Tristan da Cunha
Tristan da Cunha is a group of islands in the South Atlantic Ocean. They are part of a British Overseas Territory being governed alongside Ascension and Saint Helena as a single territory. The islands of Tristan da Cunha are largely uninhabited.
The islands were uninhabited until 1810 and in 1816 they were annexed by the United Kingdom. In 1834 they became part of the British Crown Colony Saint Helena and Dependencies with the name being changed to Saint Helena, Ascension and Tristan da Cunha in 2009.

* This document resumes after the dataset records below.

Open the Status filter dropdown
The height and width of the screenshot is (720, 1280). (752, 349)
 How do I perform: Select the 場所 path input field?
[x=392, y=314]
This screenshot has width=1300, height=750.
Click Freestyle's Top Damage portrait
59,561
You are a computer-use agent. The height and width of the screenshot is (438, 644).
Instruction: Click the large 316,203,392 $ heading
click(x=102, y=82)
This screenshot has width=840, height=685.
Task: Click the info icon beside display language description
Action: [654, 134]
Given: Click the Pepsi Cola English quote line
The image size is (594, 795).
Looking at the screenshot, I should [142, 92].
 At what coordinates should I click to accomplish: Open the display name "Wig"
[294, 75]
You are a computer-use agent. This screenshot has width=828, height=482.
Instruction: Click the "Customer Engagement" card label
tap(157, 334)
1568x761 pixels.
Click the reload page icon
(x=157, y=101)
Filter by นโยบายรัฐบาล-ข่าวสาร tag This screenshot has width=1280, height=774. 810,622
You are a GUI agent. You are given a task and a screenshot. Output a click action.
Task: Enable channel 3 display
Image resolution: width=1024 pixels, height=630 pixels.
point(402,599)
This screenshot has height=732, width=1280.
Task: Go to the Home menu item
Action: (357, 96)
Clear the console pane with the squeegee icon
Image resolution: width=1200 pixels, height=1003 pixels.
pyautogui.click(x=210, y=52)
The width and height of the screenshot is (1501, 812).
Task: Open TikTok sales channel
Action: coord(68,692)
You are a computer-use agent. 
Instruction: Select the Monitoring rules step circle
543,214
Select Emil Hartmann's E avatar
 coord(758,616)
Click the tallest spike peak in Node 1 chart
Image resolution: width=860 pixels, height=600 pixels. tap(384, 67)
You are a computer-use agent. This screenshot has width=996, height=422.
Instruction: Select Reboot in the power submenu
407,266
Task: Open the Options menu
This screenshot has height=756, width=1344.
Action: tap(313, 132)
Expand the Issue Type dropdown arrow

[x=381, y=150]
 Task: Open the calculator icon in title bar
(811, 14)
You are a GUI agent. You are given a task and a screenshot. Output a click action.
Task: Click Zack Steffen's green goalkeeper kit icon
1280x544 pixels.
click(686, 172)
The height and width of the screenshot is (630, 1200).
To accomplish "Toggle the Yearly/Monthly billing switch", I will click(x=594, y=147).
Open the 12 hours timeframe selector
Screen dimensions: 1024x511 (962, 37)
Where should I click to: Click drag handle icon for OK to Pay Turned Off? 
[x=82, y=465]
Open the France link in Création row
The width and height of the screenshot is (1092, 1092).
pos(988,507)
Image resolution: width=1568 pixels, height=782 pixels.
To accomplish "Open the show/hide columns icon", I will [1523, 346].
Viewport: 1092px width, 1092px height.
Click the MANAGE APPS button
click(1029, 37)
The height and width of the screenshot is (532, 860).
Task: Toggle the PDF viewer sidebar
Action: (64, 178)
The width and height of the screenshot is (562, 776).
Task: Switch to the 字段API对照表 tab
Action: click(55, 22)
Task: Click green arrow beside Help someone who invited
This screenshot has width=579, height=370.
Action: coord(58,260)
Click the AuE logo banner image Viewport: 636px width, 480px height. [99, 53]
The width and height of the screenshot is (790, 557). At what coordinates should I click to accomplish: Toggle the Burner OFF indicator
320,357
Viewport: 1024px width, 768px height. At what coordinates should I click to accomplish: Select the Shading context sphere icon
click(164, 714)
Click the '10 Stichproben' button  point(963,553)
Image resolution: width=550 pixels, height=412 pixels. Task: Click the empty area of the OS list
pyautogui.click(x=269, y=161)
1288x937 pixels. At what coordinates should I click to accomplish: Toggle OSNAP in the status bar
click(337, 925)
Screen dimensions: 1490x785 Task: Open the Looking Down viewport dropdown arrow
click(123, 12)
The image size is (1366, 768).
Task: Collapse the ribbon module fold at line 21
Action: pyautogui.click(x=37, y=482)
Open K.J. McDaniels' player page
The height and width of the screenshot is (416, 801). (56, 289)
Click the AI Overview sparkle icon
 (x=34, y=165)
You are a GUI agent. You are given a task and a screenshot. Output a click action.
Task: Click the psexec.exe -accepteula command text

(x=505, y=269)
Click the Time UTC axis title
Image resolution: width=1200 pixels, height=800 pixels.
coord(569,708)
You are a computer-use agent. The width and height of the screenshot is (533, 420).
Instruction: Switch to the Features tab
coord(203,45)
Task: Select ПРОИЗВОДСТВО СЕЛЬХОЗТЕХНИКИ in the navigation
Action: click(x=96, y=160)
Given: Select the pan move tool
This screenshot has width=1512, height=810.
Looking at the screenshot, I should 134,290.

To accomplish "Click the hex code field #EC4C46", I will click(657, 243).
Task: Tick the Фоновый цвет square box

A Bahá’í visited Tristan da Cunha in the 1950s however a Bahá’í community has not been established.
History[edit]
In 1953 the Ten Year Crusade was launched by Shoghi Effendi which was an international teaching plan aiming to establish Bahá’í communities across the world. Early in the Crusade an English Bahá’í offered to pioneer to Tristan da Cunha however Shoghi Effendi advised against doing so as the area was not a goal territory of the Crusade.[1]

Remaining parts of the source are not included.